The acquisitions of the smaller studios by conglomerate Hollywood was a plan in part to take over the independent film industry and at the same time start "independent" studios of their own. The following are all "indie" studios owned by conglomerate Hollywood:

By the early 2000s, Hollywood was producing three different classes of films: 1) big-budget blockbusters, 2) art films, specialty films and niche-market films produced by the conglomerate-owned "indies" and 3) genre and specialty films coming from true indie studios and producers. The third category comprised over half the features released in the United States and usually cost between $5 and $10 million to produce.

Hollywood was producing these three different classes of feature films by means of three different types of producers. The superior products were the large, budget blockbusters and high-cost star vehicles marketed by the six major studio producer-distributors. Budgets on the major studios' pictures averaged $100 million, with approximately one-third of it spent on marketing because of the large release campaigns. Another class of Hollywood feature film included art films, specialty films, and other niche-market fare controlled by the conglomerates' indie subsidiaries. Budgets on these indie films averaged $40 million per release in the early 2000s, with $10 million to $15 million spent on marketing (MPA, 2006:12). The final class of film consisted of genre and specialty films whose release campaigns were administered by independent producer-distributors with only a few dozen or possibly a few hundred screens in select urban markets.

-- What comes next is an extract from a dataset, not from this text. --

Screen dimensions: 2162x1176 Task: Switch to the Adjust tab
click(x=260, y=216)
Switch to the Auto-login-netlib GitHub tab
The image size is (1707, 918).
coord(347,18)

Films like these usually cost less than $10 million, but frequently less than $5 million, with small marketing budgets that escalate if and when a particular film performs.

The independent film industry exists globally. Many of the most prestigious film festivals are hosted in various cities around the world. The Berlin International Film Festival attracts over 130 countries, making it the largest film festival in the world. Other large events include the Toronto International Film Festival, Hong Kong International Film Festival, and the Panafrican Film and TV Festival of Ouagadougou.

The European Union, specifically through the European Cinema and VOD Initiative (ECVI), has established programs that attempt to adapt the film industry to an increasing digital demand for film on video on demand services, outside of theatrical screenings. With this program, VOD offerings are paired with traditional movie screenings. There is also more of a push from EU National governments to fund all aspects of the arts, including film. The European Commission for Culture has an Audiovisual sector, for example, whose role is most notably to help distribute and promote films and festivals across Europe. Additionally, the Commission organizes policymaking, research, and reporting on "media literacy" and "digital distribution."

As with other media, the availability of new technologies has fueled the democratization of filmmaking and the growth of independent film. In the late forties and fifties, new inexpensive portable cameras made it easier for independent filmmakers to produce content without studio backing. The emergence of camcorders in the eighties broadened the pool of filmmakers experimenting with the newly available technology. More recently, the switch from film to digital cameras, inexpensive non-linear editing and the move to distribution via the internet have led to more people being able to make and exhibit movies of their own, including young people and individuals from marginalized communities. These people may have little to no formal technical or academic training, but instead are autodidactic filmmakers, using online sources to learn the craft. Aspiring filmmakers can range from those simply with access to a smartphone or digital camera, to those who write "spec" scripts (to pitch to studios), actively network, and use crowdsourcing and other financing to get their films professionally produced. Oftentimes, aspiring filmmakers have other day-jobs to support themselves financially while they pitch their scripts and ideas to independent film production companies, talent agents, and wealthy investors. This recent technology-fueled renaissance has helped fuel other supporting industries such as the "prosumer" camera segment and film schools for those who are less autodidactic. Film programs in universities such as NYU in New York and USC in Los Angeles have benefited from this transitional growth.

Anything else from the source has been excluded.